Todo lo que tu navegador puede contar de tu pantalla —resolución, tasa de refresco, densidad de píxeles y color— detectado en cuanto carga la página. Nada que instalar, y nada sale de tu dispositivo.
Tu resolución de pantalla es
El espacio que una web recibe de verdad dentro de la ventana del navegador; se actualiza en vivo al redimensionar.
Se actualiza en cuanto giras el dispositivo.
Abre esta página y los números de arriba ya son tuyos: el navegador los lee directamente de tu pantalla, sin pedir permisos y sin enviar nada a ninguna parte. Esto es lo que significa cada uno.
La resolución es el número de puntitos —píxeles— que tu pantalla enciende para dibujar la imagen: 1920 × 1080 es Full HD y 3840 × 2160 es 4K. Como tu sistema lo escala todo para que el texto sea legible, el navegador suele trabajar con un número menor; esta página lo multiplica de vuelta para mostrar la cifra real del panel. Si aun así parece inferior a lo que prometía la caja, la causa casi siempre es el escalado del sistema o el zoom del navegador.
La densidad de píxeles indica cuántos píxeles reales de la pantalla se usan para dibujar cada punto de la imagen. Un valor de 2× o más es lo que Apple llama Retina y el resto del mundo HiDPI: el texto se ve claramente más nítido. Los valores intermedios como 1,25× o 1,5× suelen venir del escalado de pantalla de Windows, que lo agranda todo para que resulte cómodo. También explica por qué un portátil 4K puede informar honestamente de una resolución de 1920 × 1080.
El viewport es la parte de la ventana del navegador en la que una página web puede dibujar de verdad: la pantalla menos las barras de herramientas, la barra de tareas y las ventanas vecinas. Los desarrolladores web diseñan sobre esta cifra y no sobre la pantalla, y por eso se actualiza en vivo al cambiar el tamaño de la ventana.
La tasa de refresco es cuántas veces por segundo se redibuja la pantalla, medida en hercios. 60 Hz es el estándar de siempre, mientras que 120 Hz o más hace que el desplazamiento y los juegos se vean claramente más fluidos. La cifra de arriba es una estimación rápida a partir de los tiempos de animación; el test de tasa de refresco dedicado la mide con precisión y puede detectar un panel rápido retenido a 60 Hz.
La profundidad de color es el número de bits por píxel: 24 bits equivalen a unos 16,7 millones de colores, y los paneles de 30 bits superan los mil millones para lograr degradados más suaves.
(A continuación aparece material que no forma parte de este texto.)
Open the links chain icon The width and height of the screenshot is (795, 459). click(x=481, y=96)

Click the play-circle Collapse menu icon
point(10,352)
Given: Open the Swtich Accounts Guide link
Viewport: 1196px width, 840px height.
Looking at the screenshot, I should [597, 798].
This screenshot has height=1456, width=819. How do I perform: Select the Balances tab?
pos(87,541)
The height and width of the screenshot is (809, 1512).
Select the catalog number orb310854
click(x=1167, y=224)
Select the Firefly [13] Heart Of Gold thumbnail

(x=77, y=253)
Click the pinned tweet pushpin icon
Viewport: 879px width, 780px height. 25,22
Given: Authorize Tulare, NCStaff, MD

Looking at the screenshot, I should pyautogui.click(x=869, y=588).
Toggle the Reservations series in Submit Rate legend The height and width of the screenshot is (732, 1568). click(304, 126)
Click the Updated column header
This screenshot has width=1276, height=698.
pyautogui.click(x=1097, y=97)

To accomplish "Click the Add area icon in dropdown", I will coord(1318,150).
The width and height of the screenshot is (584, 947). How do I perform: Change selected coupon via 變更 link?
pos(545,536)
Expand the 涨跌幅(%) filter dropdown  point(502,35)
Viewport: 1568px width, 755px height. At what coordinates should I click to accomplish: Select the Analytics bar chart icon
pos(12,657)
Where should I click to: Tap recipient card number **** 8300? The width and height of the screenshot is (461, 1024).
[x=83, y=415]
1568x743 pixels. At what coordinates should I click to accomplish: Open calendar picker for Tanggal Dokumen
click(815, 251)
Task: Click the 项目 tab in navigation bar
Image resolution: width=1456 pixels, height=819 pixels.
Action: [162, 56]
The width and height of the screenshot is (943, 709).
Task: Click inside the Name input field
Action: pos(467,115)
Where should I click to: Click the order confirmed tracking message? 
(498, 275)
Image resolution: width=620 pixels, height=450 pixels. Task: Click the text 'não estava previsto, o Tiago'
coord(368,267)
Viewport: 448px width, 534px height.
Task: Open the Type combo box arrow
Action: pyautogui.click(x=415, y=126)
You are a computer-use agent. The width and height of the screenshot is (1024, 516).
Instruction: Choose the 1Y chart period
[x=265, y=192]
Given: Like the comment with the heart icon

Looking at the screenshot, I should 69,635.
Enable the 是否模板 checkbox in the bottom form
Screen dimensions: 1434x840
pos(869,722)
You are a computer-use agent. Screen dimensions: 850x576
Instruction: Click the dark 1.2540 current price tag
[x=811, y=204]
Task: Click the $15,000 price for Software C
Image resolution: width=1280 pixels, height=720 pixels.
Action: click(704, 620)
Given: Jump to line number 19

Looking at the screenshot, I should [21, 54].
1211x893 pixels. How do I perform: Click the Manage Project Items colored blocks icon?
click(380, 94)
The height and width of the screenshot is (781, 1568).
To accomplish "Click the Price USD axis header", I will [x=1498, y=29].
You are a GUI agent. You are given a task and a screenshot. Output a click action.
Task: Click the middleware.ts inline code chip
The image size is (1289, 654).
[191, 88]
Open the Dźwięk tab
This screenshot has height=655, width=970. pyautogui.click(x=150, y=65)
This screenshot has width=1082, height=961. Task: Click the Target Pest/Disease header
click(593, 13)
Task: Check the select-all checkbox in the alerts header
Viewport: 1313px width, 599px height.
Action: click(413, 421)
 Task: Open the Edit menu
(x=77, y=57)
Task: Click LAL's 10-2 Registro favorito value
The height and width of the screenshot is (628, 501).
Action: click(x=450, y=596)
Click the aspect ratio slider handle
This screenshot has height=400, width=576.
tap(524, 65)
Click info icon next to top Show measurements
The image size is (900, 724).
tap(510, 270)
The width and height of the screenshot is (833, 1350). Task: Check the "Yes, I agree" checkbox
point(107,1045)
La gama es el rango de colores que la pantalla puede mostrar: sRGB es la base de la web, mientras que Display P3 o Rec. 2020 indican una pantalla de gama amplia. La compatibilidad con HDR se detecta aparte y desbloquea brillos más intensos en los vídeos y juegos compatibles.
La orientación indica simplemente si la pantalla es ahora más ancha que alta. En móviles y tablets cambia en vivo al girar el dispositivo; en un escritorio cambia cuando un monitor se pone en vertical desde los ajustes de pantalla, algo muy querido por programadores y por quien lee documentos largos.
El navegador informa de si tu pantalla acepta toques y de cuántos dedos puede seguir a la vez: la mayoría de las pantallas táctiles admite diez. Un cero en un portátil táctil suele significar que el controlador del digitalizador está desactivado o que el navegador lo ignora.